Illumina Inc. (ILMN) sent shockwaves through the entire S&P 500 on Friday after shares experienced an enormous double-digit loss. Investors quickly panicked after the healthcare diagnostics firm sharply lowered its revenue expectations, an announcement that dragged ILMN to its worst close since June 3.
Friday’s drop comes as a huge shock since shares of the company — which specifically develops and sells systems capable of genetic sequencing — had been outperforming several peers this year. Close competitor Regeneron Pharmaceuticals Inc. (REGN), for instance, is down nearly 22% this year while Illumina had gained 21.2% before Friday’s session. As a market leader, Illumina’s fresh volatility has investors wondering if the firm’s outlook is genuinely bleak or if the firm is simply trying to manage expectations so it can top analyst estimates once it eventually releases earnings.
Here’s a closer look at the news crashing ILMN stock — and what investors should consider about the company moving forward…
The News
Late Thursday night, Illumina offered a lackluster preview of its second-quarter revenue and brutally slashed its full-year 2019 guidance. The company said it expects roughly $835 million in revenue for Q2, up a modest 0.6% from the $830 million during the year-ago quarter. However, the revised expectation is about 6% below the $887.9 million analysts had projected. The firm also said it now expects 6% revenue growth in 2019, drastically lower than the previous guidance range of 13% to 14%.
CEO Francis deSouza lamented the revised outlook, expressing that he’s “obviously disappointed with our second quarter financial results.” He went on to comment how “our preliminary analysis suggests that these challenges are transitory and do not reflect a macro change to the fundamentals of our business.”
How Investors Reacted
Investors got ahead of the looming Q2 earnings plunge by immediately dumping their positions following the revised guidance. Shares of ILMN plummeted 16.1% on Friday, going from $363.66 at Thursday’s close to $305.05. That’s the lowest since June 3 when the stock settled at $303.72 per share.
Illumina was also the S&P’s worst-performing component, losing more than triple the percentages of runners-up Johnson & Johnson (JNJ) and Mettler-Toledo International Inc. (MTD). JNJ dropped 4.15% from $140.11 to $134.29, while MTD declined 2.2% from $854.07 to $835.13 by the session’s close.
The Bigger Picture
Though the market for genome-sequencing machines is somewhat obscure, Illumina worrying about revenue outlook is indicative of the market at large. This is particularly notable considering the company’s primary reason for the guidance revision is its lackluster direct-to-consumer (DTC) business, which mainly consists of microarray kit sales.
While the firm said DTC revenue may arrive roughly $10 million lower than expected in Q2, problems with this side of the company have been around since the start of 2019. Sales of home-use microarrays — which are tools that simultaneously detect the expression of thousands of genes — fell 3.3% from Q1 2018 to Q1 2019. It’s clear from Friday’s news that deSouza backtracked on statements he made in that Q1 2019 earnings call, where he noted DTC sales would experience moderate growth this year.
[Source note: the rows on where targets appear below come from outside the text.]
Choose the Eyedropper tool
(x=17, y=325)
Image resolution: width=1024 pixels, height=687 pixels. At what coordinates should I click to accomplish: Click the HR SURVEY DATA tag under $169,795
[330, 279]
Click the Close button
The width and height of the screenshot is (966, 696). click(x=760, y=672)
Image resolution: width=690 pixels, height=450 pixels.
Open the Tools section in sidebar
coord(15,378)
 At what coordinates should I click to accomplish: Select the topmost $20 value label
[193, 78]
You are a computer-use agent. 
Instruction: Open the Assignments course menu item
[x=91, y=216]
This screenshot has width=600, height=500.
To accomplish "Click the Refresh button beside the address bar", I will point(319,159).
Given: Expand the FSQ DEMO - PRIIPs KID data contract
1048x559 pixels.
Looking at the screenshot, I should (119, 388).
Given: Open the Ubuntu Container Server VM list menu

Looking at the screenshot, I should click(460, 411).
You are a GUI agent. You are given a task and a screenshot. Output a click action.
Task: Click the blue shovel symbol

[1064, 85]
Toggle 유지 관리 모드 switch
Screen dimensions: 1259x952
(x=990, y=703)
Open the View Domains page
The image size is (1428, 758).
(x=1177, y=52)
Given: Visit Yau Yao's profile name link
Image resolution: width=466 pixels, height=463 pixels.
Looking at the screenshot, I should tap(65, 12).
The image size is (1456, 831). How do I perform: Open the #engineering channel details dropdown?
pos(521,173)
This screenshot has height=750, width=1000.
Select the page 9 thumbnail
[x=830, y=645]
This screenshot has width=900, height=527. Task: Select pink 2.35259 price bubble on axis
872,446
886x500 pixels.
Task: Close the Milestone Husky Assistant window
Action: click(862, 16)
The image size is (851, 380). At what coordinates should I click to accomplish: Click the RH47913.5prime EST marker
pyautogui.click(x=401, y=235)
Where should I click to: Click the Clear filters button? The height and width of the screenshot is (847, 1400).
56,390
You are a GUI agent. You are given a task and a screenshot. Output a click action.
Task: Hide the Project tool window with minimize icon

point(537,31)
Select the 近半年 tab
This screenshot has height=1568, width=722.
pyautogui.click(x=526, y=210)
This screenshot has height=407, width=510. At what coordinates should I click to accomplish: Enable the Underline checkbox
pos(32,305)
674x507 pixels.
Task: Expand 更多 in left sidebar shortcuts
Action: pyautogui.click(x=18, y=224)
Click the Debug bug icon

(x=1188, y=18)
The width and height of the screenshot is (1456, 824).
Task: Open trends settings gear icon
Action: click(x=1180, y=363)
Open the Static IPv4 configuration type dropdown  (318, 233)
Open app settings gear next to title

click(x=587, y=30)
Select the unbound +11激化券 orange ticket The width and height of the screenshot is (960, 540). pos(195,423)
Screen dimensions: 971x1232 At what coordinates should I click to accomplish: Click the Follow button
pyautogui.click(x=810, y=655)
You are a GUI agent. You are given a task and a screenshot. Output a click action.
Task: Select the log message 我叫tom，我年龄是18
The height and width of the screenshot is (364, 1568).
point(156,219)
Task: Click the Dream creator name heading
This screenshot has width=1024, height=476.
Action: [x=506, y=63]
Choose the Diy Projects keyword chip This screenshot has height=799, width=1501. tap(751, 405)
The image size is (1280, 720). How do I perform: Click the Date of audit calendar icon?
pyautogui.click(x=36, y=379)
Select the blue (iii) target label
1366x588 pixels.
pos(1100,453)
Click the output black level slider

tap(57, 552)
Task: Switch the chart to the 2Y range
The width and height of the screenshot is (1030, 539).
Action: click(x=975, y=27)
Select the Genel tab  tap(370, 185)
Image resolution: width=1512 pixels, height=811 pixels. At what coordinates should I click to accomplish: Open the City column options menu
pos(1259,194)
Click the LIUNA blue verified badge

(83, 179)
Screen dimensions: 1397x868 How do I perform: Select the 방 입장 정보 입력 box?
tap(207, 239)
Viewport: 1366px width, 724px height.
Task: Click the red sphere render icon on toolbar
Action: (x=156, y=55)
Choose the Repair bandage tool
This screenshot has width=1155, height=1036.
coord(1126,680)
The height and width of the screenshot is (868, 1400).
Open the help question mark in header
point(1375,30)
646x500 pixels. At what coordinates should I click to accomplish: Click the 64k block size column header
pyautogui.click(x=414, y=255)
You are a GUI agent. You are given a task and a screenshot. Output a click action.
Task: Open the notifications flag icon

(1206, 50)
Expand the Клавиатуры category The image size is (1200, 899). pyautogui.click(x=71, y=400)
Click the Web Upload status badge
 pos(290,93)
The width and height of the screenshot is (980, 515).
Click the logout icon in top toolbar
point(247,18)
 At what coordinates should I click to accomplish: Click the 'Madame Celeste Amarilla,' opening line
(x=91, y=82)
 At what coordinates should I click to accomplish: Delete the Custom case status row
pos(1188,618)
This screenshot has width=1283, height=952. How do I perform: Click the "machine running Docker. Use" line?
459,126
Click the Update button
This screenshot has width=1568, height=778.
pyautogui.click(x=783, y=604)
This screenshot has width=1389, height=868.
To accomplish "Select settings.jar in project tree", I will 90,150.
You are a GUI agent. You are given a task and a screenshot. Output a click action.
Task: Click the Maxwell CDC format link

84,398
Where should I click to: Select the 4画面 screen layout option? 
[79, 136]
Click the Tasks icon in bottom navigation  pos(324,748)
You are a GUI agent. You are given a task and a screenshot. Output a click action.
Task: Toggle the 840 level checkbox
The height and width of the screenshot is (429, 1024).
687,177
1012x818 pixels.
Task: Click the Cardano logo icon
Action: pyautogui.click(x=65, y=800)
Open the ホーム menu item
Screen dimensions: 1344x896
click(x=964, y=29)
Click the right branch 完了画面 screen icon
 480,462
But it’s important to also examine Illumina’s earnings history, which largely consists of analyst-topping reports despite weak growth in individual businesses. In the last four earnings periods, the firm topped Wall Street estimates by an average 16.48%, only missing expectations in one of the quarters.
After Friday’s announcement, Illumina may be attempting the magic trick of lowering estimates ahead of a report so it can easily surpass them and enjoy a post-earnings pop. After all, shares jumped more than 2% on April 25 when the company reported better-than-expected first-quarter financials.
Looking Ahead
Illumina is the dominant player in a niche market, which will always make it a strong hold for any healthcare-oriented investor. Even though the firm publicly expects weaker revenue the rest of the year, there’s no way of knowing if it’s saying that just to manage expectations or not.
That being said, investors should maintain a wait-and-see approach with ILMN. If the stock experiences a significant decline following the Q2 earnings release, it may be wise to buy the dip. However, investors should only buy if that dip is larger than the 16% loss experienced Friday, as that will be a key sign of continued weakness reflective of deSouza’s slashed full-year guidance.